1828'den önce, ulaşım için ağırlıklı olarak at arabaları ve öküz arabaları kullanılıyordu. 1828'den 1835'e kadar olan dönemde ABD, Macaristan ve Hollanda'nın mucitleri ilk küçük ölçekli sistemleri tasarlamaya başladılar. elektrikli arabalar. Geleneksel olarak elektrikli araçlar kurşun-asit veya nikel-metal hidrit piller kullanıyordu, ancak günümüzde lityum-iyon piller daha uzun ömürlü oldukları ve daha yüksek miktarda enerji tutabildikleri için daha çok tercih edilirler, böylece enerjiyi azaltırlar. tüketim. Bu tür pillerin kendiliğinden boşalma oranı da düşüktür, ayda yalnızca %5'tir.

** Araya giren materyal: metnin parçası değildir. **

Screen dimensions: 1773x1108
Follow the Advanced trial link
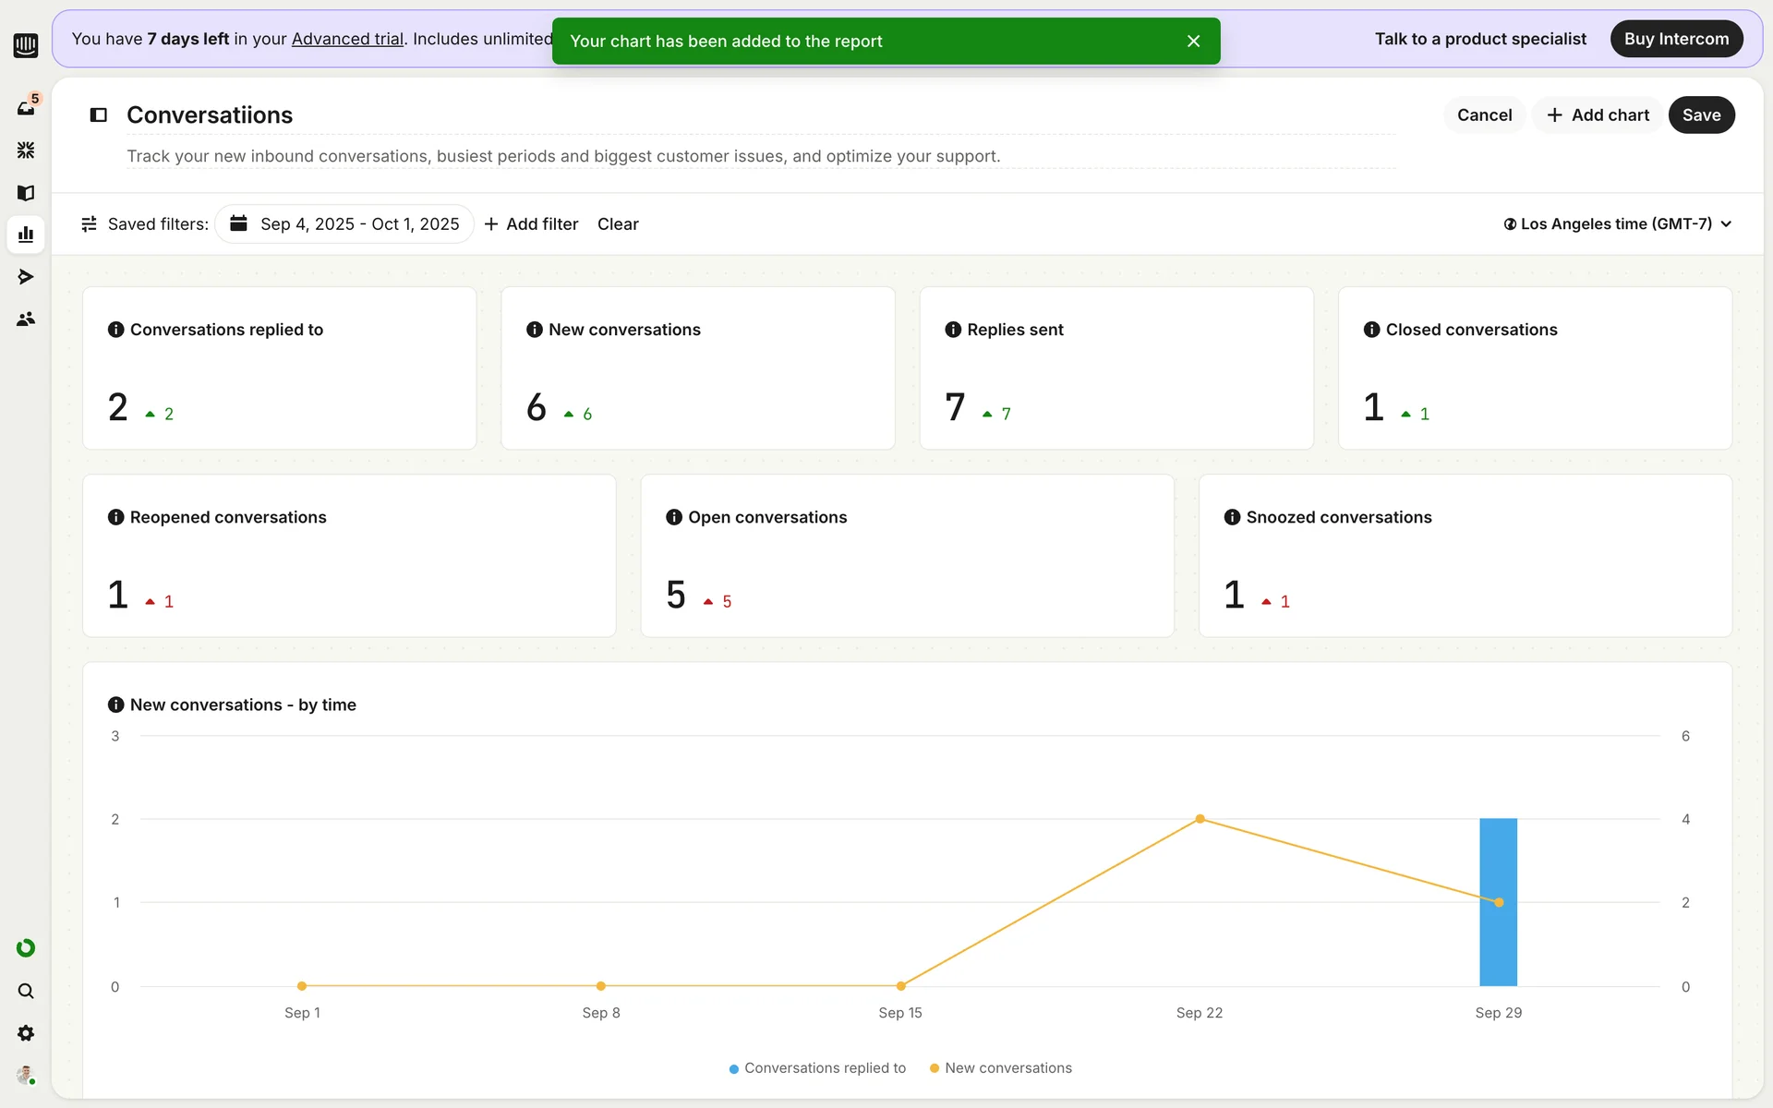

Elektrikli arabaların bazı avantajları, egzoz emisyonu üretmemeleri, Birleşik Krallık'ta yol vergisinden muaf olmaları ve benzinli arabalardan daha yumuşak bir sürüş sunmalarıdır. Elektrikli araçların bazı dezavantajları, sınırlı menzilleri, şarj sürelerinin uzunluğu ve düzenli pil değiştirmeleridir. Elektrikli araba satışını teşvik etmek için ABD'nin Enerji departmanı, elektrikli arabaların kolayca şarj edilebilmesi için her köşeye şarj istasyonları kurmaya başladı. Bu 18.000 konut, ticari ve halka açık elektrikli araç şarj istasyonu, elektrikli araç satışlarının artmasına yardımcı oldu. Bugün ABD'de EV sahiplerinin kolay erişebilmesi için 8000 halka açık EV şarj istasyonu bulunmaktadır.

Elektrikli Arabaların Tarihi ve Evrimi

1832'de Robert Anderson, elektrikli otomobilin kaba bir formunu geliştirdi. 1870'e gelindiğinde, pratik amaçlar için elektrikli arabalar yapıldı. ABD, Des Moines Iowa'dan William Morrison ilk elektrikli otomobili başarıyla geliştirdi. Elektrikli bir vagona benziyordu ve elektrikli araçlara ilgi uyandırdı.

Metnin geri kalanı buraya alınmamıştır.